The result was successful despite an 82 percent increase in sales volume to 1.2 mm boe and a 24 percent increase in sales revenue to $ 48.6 million over the six-month period.

However, in yesterday’s announcement to ASX, the company said it recorded $ 7.6 million in costs for APA’s share of revenue from gas produced at the Sole gas field and sold on the spot, and $ 3.1 million in costs for Cooper’s share in related operating business costs.

It also spent $ 11.2 million on the reconfiguration and commissioning of the poorly performing Orbost gas processing plant.

These costs are expected to be significantly lower in the second half of the financial year.

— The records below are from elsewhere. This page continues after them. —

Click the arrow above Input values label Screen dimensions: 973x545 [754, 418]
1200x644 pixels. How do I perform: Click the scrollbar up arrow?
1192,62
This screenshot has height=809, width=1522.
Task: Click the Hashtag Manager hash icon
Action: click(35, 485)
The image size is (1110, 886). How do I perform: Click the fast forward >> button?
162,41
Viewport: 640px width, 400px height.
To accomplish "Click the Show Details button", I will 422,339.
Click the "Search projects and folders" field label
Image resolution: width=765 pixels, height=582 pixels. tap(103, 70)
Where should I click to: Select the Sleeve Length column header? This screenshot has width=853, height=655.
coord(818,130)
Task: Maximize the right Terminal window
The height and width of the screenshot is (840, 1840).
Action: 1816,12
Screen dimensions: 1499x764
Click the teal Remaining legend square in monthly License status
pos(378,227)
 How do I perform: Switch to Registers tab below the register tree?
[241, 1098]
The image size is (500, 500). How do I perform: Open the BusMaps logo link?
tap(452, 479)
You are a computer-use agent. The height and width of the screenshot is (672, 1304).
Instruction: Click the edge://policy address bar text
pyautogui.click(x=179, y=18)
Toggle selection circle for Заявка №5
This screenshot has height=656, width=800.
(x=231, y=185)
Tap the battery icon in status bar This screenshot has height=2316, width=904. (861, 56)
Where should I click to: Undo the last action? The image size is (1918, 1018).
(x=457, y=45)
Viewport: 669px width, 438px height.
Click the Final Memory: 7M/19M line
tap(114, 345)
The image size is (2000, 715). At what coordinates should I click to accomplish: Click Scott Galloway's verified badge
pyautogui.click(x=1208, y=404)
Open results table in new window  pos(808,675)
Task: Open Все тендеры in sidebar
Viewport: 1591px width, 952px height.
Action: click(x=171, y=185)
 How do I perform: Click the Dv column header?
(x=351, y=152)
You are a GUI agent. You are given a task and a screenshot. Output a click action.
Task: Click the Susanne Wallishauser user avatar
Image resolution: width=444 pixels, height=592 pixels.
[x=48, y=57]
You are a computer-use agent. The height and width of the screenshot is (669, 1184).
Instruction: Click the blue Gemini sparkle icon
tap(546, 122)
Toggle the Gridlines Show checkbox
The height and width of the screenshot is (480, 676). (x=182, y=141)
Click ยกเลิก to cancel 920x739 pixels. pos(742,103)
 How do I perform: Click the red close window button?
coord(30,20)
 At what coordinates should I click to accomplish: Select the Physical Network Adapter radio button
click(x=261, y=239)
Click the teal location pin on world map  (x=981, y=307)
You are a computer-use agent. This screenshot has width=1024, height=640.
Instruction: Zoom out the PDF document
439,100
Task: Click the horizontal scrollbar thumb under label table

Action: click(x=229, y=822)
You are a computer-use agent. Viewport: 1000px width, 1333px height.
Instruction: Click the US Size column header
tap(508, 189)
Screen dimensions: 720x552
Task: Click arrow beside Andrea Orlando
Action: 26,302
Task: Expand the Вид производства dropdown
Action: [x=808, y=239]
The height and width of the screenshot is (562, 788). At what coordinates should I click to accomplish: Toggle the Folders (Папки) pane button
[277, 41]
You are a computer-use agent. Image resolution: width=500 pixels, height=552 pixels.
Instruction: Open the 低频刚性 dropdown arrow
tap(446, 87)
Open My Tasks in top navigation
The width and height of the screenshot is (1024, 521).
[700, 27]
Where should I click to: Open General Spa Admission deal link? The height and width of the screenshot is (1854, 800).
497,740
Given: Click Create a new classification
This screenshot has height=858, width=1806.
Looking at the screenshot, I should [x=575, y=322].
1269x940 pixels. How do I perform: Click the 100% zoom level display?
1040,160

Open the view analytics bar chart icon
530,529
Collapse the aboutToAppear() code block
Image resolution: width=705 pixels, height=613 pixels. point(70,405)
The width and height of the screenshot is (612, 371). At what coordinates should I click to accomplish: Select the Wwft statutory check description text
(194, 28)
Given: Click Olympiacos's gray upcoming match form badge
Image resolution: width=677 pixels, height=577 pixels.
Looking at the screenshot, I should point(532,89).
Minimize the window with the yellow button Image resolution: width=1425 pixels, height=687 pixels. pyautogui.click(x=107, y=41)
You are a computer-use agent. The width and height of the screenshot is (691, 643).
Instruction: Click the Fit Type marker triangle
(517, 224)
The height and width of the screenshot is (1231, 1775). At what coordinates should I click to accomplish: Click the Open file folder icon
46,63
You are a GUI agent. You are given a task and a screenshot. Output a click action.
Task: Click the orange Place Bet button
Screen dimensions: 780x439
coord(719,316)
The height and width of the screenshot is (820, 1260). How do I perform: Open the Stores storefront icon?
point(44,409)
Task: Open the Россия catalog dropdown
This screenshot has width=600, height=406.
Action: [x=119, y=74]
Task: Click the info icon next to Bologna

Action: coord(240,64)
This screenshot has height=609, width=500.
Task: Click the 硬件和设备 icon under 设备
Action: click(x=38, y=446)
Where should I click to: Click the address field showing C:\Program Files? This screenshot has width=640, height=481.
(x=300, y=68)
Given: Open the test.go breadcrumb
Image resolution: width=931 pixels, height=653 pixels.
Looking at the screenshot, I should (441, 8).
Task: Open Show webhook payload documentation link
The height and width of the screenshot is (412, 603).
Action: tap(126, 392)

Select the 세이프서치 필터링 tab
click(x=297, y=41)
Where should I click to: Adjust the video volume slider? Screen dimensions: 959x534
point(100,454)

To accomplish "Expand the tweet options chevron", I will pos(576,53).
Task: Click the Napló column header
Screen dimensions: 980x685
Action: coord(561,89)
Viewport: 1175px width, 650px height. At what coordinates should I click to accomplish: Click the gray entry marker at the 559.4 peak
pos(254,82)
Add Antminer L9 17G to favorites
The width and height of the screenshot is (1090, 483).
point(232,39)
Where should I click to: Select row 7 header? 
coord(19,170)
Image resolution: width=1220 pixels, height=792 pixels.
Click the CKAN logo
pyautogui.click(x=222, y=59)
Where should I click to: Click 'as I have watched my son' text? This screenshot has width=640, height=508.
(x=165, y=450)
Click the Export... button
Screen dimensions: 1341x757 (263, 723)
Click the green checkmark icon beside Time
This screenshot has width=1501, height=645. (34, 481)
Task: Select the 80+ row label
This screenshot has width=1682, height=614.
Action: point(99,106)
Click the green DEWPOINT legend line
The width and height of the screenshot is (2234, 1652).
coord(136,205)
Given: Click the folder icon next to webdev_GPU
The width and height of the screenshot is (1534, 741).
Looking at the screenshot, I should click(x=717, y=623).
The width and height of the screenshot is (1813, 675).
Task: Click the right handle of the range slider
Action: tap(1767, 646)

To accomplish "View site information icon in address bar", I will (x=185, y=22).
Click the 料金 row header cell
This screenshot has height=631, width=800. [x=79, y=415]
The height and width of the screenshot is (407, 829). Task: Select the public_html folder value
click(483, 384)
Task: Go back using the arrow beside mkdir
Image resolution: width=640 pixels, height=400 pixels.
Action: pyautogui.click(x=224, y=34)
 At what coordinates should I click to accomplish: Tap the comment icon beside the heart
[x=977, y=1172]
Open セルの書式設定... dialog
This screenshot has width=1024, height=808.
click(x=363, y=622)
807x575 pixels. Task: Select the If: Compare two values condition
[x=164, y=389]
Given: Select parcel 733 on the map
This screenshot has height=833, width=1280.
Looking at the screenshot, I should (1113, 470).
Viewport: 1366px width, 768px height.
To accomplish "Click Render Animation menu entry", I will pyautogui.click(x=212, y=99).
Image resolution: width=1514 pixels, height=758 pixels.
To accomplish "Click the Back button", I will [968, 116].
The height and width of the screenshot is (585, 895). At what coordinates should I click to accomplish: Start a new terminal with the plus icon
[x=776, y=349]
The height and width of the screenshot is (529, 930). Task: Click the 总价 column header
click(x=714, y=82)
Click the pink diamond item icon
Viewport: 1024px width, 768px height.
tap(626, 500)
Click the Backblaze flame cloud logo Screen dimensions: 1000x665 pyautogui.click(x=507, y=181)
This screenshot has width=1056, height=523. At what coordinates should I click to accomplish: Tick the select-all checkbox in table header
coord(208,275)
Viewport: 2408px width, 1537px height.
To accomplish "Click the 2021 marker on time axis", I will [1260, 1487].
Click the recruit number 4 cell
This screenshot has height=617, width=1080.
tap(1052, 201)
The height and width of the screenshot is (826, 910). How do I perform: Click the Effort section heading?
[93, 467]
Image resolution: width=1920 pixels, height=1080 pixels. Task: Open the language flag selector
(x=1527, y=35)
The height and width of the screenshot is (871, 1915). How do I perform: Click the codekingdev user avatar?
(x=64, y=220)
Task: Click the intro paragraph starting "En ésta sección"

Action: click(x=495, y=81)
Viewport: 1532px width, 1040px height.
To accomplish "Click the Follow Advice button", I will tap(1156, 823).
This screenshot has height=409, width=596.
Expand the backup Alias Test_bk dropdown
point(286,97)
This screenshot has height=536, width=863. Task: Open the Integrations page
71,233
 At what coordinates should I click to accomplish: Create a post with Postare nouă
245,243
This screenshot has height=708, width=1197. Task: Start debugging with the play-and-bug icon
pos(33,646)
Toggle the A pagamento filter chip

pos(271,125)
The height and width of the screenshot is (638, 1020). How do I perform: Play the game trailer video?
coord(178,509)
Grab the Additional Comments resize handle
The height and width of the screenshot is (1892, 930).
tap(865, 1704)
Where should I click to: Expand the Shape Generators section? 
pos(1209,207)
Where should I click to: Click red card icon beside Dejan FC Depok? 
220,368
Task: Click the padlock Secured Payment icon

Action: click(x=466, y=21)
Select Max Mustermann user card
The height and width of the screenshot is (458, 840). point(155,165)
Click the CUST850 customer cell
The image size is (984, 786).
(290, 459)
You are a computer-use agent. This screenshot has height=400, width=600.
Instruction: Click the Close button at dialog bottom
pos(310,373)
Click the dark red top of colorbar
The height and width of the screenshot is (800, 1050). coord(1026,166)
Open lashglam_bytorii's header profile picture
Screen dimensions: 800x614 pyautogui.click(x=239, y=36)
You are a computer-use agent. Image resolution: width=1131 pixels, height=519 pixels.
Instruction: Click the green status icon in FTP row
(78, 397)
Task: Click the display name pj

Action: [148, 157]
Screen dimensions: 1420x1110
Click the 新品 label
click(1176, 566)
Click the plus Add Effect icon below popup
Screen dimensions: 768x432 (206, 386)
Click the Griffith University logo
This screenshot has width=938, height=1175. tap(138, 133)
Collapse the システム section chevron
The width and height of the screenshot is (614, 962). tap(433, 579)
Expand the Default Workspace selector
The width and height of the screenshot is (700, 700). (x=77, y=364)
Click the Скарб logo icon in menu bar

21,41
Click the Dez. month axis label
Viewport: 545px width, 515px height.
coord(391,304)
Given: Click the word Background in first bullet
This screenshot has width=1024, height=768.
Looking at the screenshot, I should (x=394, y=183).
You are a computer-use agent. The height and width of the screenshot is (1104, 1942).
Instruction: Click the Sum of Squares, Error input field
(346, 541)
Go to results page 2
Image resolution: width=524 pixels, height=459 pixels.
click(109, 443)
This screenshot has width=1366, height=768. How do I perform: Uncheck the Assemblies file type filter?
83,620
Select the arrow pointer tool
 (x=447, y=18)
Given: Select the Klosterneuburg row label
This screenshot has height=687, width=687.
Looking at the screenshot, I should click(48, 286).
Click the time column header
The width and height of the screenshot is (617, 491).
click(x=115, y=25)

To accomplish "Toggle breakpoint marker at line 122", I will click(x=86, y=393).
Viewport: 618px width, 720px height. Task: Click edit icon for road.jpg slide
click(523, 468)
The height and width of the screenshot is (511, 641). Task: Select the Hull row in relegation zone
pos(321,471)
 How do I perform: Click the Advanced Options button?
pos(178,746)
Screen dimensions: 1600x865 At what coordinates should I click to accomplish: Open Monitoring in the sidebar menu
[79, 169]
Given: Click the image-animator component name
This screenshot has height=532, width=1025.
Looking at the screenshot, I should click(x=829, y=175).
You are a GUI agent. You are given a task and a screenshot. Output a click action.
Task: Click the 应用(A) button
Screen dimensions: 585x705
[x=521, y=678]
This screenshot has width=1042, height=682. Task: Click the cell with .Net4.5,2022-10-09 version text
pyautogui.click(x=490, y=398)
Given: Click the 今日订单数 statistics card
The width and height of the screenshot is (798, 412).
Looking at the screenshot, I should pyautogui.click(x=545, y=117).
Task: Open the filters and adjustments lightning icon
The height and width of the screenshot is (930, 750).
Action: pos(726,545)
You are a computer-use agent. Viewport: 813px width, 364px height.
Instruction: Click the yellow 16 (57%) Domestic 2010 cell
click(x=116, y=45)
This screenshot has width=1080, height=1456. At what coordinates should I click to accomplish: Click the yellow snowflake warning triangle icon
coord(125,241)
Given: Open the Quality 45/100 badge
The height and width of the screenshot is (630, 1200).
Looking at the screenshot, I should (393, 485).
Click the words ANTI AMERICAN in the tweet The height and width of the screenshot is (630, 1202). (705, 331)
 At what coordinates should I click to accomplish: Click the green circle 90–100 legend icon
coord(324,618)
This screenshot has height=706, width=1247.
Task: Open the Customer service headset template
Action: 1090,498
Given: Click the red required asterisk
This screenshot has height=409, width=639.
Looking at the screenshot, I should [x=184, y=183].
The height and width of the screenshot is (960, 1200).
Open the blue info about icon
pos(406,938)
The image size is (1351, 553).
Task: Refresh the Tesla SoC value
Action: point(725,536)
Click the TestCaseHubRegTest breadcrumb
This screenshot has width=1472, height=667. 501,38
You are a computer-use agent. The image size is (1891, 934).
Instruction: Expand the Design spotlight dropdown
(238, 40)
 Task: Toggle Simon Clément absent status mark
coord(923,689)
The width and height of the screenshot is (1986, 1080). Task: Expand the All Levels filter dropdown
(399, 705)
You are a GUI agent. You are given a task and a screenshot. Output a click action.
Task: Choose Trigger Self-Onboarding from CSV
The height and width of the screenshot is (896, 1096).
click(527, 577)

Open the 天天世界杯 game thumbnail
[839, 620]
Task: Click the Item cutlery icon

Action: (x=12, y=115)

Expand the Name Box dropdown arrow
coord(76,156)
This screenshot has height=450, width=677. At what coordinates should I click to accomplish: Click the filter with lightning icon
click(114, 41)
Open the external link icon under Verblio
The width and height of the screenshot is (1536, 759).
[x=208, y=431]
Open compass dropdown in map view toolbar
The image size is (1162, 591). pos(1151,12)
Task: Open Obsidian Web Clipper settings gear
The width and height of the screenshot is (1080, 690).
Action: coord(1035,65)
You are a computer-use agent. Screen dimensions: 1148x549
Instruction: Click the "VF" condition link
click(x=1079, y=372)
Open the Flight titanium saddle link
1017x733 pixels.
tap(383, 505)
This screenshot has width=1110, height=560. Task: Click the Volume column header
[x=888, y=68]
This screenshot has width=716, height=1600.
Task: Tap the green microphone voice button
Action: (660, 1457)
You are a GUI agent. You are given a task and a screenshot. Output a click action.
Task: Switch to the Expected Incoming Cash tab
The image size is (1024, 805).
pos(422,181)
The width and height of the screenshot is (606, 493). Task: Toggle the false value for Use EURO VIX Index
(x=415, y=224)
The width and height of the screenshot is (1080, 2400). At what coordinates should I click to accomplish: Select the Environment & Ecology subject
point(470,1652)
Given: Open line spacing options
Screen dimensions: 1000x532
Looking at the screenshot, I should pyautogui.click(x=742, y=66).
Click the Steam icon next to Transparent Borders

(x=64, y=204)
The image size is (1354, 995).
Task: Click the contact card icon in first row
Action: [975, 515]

Cooper Energy CEO David Maxwell said 2020 was challenging, but that it was an encouraging start to 2021.

“The signing of the transition agreement with APA and the subsequent reconfiguration of the Orbost gas processing plant were key milestones in the first half of FY21,” he said.

“This has allowed us to start supplying under our Sole gas sales contracts, providing a material increase in sales volume, realized prices and cash flow.”

Shares of Cooper Energy traded at $ 0.30 this morning, nearly half of $ 0.55 at 12 months earlier.

Santos reported yesterday ahead of allegations of a $ 971 million ($ 756 million) tax cut due to lower oil price assumptions.

It also reported a decrease in goodwill of 125 million US dollars (98 million US dollars) as a result of the audit of reindeer reserves in Western Australia.

Santos will announce its year-round results on Thursday.

Meanwhile, the mining giant BHP this morning reported a corresponding profit of 4.98 billion US dollars (3.88 billion US dollars) for the semester ended December 31, which is less than 6.25 billion US dollars (4.87 billion US dollars). dollars) profit for the same period in 2019.

The 20 percent drop in profit reflected a $ 1.3 billion ($ 1 billion) impairment charge on its NSW thermal coal assets, which in part reflected the softer “current market conditions for thermal coal.” This and other coal assets are for sale.

But excluding the charge, base earnings rose a solid 16 percent to $ 7.8 billion ($ 6 billion) thanks to the results of stars in their iron ore and copper divisions.

BHP’s South Australia Copper / Gold / Uranium Mine on the Olympic Dam returned a half-yearly profit of $ 100 million ($ 78 million), a major turnaround from the loss of $ 83 million reported in half a year. completed on December 31, 2019.

It was the best half of the production in the SA mine in five years.

The BHP board announced a record semi-annual dividend of $ 1.30 ($ 1.01) per share.